» **Task to complete**: The lines from the start of the records below through the line containing "Task: Collapse the sidebar panel icon" are to be copied exactly, both ends included, with nothing added.

Pixel coordinate grounding data
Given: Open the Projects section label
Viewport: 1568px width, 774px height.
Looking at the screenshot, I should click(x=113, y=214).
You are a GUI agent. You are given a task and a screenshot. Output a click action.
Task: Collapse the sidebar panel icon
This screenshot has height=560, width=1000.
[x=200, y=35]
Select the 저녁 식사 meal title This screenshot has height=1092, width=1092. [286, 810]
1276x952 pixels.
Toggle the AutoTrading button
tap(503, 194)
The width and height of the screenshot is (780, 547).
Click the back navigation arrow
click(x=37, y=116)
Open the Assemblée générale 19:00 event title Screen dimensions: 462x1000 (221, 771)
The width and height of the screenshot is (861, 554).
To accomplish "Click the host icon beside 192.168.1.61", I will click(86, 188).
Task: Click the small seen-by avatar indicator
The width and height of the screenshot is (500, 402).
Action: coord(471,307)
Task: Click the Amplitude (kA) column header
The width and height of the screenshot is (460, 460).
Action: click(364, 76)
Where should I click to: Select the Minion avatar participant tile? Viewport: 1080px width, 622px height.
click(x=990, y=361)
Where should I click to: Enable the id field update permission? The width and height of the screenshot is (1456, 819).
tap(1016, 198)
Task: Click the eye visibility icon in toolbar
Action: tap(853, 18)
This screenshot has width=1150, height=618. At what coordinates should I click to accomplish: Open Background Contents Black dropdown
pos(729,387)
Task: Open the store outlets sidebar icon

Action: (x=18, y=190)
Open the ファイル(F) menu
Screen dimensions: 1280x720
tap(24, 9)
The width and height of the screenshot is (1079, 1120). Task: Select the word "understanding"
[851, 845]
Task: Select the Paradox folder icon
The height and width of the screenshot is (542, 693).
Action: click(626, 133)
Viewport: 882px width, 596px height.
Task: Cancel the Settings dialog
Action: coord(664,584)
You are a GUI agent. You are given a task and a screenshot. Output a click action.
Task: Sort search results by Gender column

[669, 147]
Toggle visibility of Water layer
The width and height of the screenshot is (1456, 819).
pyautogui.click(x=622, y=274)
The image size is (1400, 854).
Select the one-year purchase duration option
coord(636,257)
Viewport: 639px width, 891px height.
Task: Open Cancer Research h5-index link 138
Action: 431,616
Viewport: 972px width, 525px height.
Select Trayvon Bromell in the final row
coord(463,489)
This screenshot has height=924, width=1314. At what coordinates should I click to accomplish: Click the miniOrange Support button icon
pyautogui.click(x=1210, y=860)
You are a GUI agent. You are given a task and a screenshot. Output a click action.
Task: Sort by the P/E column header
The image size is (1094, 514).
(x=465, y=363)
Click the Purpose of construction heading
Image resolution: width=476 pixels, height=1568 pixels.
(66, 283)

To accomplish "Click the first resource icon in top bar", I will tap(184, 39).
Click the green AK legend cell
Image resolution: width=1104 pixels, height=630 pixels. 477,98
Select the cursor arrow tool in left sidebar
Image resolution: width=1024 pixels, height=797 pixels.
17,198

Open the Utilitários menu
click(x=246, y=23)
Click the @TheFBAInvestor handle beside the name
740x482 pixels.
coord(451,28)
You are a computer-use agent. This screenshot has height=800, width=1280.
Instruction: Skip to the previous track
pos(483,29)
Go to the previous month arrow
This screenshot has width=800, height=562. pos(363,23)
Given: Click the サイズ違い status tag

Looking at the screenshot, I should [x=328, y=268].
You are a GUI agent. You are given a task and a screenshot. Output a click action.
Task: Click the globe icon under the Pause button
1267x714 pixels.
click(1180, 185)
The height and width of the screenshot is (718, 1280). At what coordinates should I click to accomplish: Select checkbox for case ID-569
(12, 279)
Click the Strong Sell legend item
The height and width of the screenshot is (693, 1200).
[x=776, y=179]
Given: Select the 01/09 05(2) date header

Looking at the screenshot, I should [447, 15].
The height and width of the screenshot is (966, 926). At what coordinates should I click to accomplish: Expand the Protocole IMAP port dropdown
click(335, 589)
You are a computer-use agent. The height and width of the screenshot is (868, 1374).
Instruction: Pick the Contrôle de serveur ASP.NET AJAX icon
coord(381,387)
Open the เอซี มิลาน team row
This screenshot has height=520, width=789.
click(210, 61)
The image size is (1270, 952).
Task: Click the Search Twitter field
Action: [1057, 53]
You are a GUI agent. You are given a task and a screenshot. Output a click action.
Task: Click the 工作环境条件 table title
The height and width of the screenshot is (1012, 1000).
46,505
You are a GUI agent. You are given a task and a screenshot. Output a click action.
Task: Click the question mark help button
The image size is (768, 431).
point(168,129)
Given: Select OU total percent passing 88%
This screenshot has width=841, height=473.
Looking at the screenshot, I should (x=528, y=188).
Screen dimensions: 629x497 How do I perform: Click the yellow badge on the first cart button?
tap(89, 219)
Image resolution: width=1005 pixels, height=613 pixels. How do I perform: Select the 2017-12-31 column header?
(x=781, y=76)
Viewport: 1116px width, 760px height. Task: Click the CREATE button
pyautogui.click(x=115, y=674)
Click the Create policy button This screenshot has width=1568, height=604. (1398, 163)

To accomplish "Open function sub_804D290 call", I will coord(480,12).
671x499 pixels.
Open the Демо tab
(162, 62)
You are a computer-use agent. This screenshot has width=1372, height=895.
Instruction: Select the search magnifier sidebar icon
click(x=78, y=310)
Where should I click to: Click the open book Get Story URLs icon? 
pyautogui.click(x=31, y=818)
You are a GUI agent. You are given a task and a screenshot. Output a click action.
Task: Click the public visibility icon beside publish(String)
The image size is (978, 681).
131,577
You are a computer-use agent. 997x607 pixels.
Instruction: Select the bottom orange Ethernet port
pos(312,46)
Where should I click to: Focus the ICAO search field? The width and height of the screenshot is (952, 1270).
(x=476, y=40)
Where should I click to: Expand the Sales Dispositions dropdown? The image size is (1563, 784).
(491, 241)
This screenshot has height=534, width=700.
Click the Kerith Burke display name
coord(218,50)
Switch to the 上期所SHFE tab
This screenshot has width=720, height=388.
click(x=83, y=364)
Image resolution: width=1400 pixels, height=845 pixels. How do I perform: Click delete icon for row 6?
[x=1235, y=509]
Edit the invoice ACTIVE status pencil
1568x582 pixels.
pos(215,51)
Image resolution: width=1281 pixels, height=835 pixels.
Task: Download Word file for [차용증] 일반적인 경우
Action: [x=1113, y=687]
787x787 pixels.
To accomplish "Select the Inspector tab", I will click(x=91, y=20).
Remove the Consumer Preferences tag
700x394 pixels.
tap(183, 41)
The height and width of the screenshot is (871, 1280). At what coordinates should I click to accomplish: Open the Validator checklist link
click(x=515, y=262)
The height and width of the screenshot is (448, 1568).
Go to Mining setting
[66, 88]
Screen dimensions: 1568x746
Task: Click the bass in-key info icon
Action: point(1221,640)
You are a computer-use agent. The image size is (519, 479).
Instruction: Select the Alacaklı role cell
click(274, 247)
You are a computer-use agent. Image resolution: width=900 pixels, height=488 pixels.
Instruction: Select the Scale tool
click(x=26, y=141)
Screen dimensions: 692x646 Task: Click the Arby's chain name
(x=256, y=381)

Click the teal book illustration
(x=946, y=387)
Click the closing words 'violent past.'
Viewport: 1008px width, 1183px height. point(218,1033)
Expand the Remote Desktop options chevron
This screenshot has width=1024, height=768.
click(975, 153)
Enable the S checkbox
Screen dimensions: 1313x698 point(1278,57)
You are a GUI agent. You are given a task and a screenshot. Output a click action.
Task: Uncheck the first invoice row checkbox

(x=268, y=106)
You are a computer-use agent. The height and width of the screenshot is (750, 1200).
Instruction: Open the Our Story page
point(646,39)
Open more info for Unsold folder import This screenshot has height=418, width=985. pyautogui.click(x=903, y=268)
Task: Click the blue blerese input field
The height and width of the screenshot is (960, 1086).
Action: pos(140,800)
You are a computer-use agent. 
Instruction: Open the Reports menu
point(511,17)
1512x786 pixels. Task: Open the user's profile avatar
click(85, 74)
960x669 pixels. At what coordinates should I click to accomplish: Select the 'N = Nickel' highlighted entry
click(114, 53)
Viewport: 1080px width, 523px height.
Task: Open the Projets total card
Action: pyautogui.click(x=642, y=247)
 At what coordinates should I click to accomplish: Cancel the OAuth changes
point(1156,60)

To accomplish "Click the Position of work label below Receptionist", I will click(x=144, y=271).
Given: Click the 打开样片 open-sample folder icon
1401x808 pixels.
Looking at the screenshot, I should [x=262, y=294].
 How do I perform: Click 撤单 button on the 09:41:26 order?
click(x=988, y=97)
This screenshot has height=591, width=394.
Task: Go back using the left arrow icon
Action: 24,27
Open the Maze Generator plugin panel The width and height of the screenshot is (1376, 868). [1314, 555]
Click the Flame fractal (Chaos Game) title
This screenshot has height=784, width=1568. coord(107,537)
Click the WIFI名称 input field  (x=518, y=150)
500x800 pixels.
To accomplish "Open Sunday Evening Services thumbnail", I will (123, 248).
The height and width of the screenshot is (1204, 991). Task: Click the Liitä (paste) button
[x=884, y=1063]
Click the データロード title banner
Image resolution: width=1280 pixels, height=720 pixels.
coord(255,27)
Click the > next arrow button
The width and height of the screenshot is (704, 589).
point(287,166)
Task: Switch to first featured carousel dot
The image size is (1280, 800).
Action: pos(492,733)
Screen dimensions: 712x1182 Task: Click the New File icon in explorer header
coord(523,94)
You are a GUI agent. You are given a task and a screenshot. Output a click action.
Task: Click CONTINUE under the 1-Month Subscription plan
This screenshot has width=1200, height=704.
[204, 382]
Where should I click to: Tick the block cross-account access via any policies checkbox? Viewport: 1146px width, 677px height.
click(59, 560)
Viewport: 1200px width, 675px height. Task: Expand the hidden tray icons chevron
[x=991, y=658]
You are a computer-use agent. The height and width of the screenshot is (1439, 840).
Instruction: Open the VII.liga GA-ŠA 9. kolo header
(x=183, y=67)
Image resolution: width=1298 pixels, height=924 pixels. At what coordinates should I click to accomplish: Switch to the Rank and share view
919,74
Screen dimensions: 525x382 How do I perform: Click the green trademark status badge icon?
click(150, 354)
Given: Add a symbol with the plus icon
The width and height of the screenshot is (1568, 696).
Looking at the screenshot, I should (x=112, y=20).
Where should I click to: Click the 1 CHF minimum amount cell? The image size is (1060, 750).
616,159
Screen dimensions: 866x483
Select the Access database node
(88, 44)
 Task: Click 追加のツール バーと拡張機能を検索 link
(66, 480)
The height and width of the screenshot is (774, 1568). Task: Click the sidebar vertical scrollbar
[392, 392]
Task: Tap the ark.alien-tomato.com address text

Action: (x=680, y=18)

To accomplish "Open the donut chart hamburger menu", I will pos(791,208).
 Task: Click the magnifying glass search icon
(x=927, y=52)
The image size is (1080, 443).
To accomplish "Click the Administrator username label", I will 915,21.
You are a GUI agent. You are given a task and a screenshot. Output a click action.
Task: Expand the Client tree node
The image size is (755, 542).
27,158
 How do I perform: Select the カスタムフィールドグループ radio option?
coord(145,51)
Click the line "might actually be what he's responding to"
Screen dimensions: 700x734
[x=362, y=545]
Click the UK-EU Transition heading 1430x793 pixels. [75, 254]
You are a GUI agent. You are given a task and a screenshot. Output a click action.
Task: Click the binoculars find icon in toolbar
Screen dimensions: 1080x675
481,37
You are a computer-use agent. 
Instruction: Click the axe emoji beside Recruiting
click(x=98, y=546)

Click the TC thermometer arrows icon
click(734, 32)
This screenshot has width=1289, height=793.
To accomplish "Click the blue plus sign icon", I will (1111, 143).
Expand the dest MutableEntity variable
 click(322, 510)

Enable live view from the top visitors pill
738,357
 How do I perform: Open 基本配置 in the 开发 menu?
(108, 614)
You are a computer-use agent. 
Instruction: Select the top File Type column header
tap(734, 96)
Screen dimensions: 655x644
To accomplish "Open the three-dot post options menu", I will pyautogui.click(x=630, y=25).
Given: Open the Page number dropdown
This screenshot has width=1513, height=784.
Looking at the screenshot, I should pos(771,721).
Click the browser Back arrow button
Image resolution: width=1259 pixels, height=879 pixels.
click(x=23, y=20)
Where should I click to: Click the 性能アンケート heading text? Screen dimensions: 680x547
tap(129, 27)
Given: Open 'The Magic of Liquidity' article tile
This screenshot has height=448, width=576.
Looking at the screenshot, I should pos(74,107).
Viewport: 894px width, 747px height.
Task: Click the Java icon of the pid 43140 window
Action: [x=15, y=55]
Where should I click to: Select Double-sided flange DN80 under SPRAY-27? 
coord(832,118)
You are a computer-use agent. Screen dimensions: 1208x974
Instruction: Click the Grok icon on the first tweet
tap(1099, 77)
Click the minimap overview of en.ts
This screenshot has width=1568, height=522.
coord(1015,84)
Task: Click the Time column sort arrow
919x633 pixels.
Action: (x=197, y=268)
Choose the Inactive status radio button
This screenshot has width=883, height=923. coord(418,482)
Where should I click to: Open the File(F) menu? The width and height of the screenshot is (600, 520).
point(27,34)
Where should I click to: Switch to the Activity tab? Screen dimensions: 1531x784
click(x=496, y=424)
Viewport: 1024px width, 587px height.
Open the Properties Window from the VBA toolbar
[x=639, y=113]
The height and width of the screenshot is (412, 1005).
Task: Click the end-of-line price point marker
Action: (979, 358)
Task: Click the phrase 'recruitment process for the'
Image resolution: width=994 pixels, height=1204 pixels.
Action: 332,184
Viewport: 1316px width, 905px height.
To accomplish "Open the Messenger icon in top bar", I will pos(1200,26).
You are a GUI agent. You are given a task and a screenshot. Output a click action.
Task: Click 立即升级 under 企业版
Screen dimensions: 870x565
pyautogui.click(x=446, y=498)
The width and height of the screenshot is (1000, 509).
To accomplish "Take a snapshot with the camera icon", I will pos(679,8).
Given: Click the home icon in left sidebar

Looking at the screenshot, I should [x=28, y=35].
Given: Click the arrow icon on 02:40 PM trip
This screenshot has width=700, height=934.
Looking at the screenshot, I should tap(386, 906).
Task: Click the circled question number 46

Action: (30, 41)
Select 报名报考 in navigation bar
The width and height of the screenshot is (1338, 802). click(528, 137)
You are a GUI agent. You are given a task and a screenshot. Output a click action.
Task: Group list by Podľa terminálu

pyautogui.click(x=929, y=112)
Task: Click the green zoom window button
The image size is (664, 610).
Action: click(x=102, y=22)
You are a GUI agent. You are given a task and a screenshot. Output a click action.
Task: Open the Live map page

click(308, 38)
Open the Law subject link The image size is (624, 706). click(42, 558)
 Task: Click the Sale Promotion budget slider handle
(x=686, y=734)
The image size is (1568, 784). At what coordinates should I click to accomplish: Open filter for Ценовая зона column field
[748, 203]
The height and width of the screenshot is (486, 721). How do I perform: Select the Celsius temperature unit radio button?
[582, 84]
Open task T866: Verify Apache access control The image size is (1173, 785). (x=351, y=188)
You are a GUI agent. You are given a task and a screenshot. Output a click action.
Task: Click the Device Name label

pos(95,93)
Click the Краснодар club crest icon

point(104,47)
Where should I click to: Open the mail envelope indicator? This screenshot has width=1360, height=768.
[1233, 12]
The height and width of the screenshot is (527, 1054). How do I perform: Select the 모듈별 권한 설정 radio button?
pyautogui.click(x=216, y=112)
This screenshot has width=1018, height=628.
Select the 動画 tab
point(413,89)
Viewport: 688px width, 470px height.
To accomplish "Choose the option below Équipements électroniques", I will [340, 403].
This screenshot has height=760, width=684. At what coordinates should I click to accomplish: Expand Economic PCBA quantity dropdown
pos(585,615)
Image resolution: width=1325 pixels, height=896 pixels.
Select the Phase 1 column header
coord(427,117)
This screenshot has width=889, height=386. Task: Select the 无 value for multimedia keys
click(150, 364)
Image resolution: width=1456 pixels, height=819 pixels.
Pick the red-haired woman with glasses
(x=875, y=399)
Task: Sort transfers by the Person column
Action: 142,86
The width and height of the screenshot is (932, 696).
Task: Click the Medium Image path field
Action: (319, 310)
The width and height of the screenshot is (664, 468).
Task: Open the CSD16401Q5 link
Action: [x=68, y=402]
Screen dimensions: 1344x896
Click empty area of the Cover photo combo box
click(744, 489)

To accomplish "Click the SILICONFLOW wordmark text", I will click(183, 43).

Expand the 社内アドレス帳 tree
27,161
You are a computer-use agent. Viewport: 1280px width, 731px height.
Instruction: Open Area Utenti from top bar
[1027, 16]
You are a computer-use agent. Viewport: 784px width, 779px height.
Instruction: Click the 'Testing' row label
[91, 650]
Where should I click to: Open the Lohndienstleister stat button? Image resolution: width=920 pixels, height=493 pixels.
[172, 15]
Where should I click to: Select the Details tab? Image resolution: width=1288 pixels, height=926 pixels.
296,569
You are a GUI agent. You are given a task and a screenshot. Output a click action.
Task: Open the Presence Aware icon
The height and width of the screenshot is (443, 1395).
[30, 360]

» **Exercise solution**:
Given: Open the Projects section label
Viewport: 1568px width, 774px height.
Looking at the screenshot, I should click(x=113, y=214).
You are a GUI agent. You are given a task and a screenshot. Output a click action.
Task: Collapse the sidebar panel icon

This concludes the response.